--- ВЫБРАННЫЙ ОТРЫВОК ---

Мы были вообще поклонниками театра Садовского: высокохудожественный стиль спектаклей, чарующее, ни с чем не сравнимое мастерство его корифеев — Заньковецкой, Саксаганского и того же Садовского — были тем художественным эталоном, с которым мы могли сравнивать художественный уровень известных нам провинциальных трупп Колесниченко, Прохоровича и других гаркун-задунайских, как именовал их Винниченко. Нас восхищало, что наряду с изысканно эстетизированным этнографическим репертуаром в этом же театре мы смотрели глубоко реалистические спектакли (драматургия Карпенко-Карого!), которых так жаждало наше поколение в те предреволюционные годы; впервые на украинской сцене увидели и мировую драматургию. И потому "сдача позиций" Садовским, как говорилось тогда в кругах молодой украинской интеллигенции, нас глубоко поразила.
Как же не разделить было нам с Курбасом его бунт против Садовского?
Вот так Курбас и завоевал тогда наши сердца.
Потом был "Молодой Театр".
Установки "Молодого Театра" стали мне известны несколько позднее, после двадцатого — двадцать первого года, когда "Молодой Театр" уже прекратил свое существование, когда и меня судьба, вернее, случай толкнул на актерский путь, — от молодых выходцев из "Молодого Театра" или его почитателей, прежде всего от Костя Кошевского.

--- ЗАПИСИ НАБОРА ДАННЫХ ---

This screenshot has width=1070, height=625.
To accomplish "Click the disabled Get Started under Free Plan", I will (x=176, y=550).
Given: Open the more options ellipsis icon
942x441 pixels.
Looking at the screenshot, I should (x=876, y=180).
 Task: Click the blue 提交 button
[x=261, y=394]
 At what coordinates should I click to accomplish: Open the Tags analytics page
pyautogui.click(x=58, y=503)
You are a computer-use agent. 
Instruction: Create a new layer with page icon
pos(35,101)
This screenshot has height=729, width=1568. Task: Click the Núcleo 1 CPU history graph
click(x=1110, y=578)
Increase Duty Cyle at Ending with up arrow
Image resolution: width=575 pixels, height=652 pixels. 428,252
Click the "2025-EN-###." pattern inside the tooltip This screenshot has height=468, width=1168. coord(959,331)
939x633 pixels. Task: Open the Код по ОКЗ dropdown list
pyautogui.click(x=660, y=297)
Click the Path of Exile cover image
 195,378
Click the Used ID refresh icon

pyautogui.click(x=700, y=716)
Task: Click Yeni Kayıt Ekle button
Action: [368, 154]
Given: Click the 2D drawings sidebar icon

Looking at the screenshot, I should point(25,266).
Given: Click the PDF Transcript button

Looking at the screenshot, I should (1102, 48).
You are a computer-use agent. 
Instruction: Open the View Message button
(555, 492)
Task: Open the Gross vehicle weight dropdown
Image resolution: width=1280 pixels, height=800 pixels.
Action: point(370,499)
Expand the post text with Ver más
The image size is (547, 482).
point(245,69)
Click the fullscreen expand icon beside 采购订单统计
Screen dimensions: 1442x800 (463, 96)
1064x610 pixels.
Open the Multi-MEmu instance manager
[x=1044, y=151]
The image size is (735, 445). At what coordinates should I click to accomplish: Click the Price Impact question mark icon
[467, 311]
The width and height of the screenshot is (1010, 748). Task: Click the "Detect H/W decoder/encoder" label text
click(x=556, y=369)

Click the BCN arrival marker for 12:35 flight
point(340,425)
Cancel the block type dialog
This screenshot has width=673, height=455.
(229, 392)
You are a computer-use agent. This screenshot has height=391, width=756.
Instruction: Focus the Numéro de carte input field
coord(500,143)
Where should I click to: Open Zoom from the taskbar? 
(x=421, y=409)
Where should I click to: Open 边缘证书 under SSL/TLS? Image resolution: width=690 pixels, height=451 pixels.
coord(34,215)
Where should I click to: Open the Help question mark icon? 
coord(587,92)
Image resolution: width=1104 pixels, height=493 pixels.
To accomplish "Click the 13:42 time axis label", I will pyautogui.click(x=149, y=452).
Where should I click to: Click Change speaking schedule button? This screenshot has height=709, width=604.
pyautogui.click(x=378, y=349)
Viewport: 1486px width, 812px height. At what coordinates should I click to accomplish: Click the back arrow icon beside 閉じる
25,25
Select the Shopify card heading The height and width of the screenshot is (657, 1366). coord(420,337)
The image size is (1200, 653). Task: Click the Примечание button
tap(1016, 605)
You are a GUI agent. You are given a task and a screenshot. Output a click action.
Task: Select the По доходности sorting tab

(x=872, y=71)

---

**УСЛОВИЯ ЗАДАНИЯ:**
A. Перепишите фрагмент воспоминаний о Курбасе и «Молодом Театре» начиная со слов «Как же не разделить» до слов «от Костя Кошевского.» включительно, заменив «сердца» на «души».
B. Допишите воспоминания о Курбасе и «Молодом Театре», начав сразу после последнего приведенного предложения.
Записи представляют собой самостоятельный материал и к тексту не относятся.

**ОТВЕТЫ ПО ПОРЯДКУ:**
A.
Как же не разделить было нам с Курбасом его бунт против Садовского?
Вот так Курбас и завоевал тогда наши души.
Потом был "Молодой Театр".
Установки "Молодого Театра" стали мне известны несколько позднее, после двадцатого — двадцать первого года, когда "Молодой Театр" уже прекратил свое существование, когда и меня судьба, вернее, случай толкнул на актерский путь, — от молодых выходцев из "Молодого Театра" или его почитателей, прежде всего от Костя Кошевского.

B.
С Костем Кошевским — актером и молодым режиссером — мы создавали тогда "новаторский", "современный" театр в провинциальной Жмеринке, что в те буревые годы волной революционной борьбы на фронтах гражданской войны была поднята до положения одного из заметных центров тогдашней политической, общественной, а значит, и художественной жизни. Это был в то время самый крупный железнодорожный узел на путях армейских коммуникаций, и не раз и не два этот небольшой городишко с изрядной, однако, рабочей, пролетарской прослойкой становился и местом пребывания военного руководства армий и фронта. Мы с Костем ставили тогда "Гайдамаки" — по Курбасу, готовили "Царя Эдипа" — по молодотеатровской схеме и пытались воссоздать — пускай и в порядке "копиизма" — другие спектакли не существующего уже "Молодого Театра". Но не осилили этого — собственно, не хватило терпения на наши эксперименты у зрителя. Нас ожидал крах. Сперва мы скатились в недра эклектики, следуя одновременно и Курбасу, и традиционному провинциальному русскому театру, потому что был он прогрессивнее старого украинского этнографического, так сказать на "европейском" уровне. А потом, под нажимом традиционного зрителя, вынуждены были вернуться и к традиционному этнографическому театру. Как все это произошло, мне довелось уже рассказать в книге "Театр неизвестного актера".
Но возвращение, пускай частичное, к традиционному "назадничеству" — то была лишь одна сторона нашей деятельности: показная, производственная, во имя хлеба насущного; в душе же, а больше всего в мечтах, мы оставались верны нашим "исканиям": мы в меру наших сил овладевали молодотеатровскими, посеянными Курбасом, принципами.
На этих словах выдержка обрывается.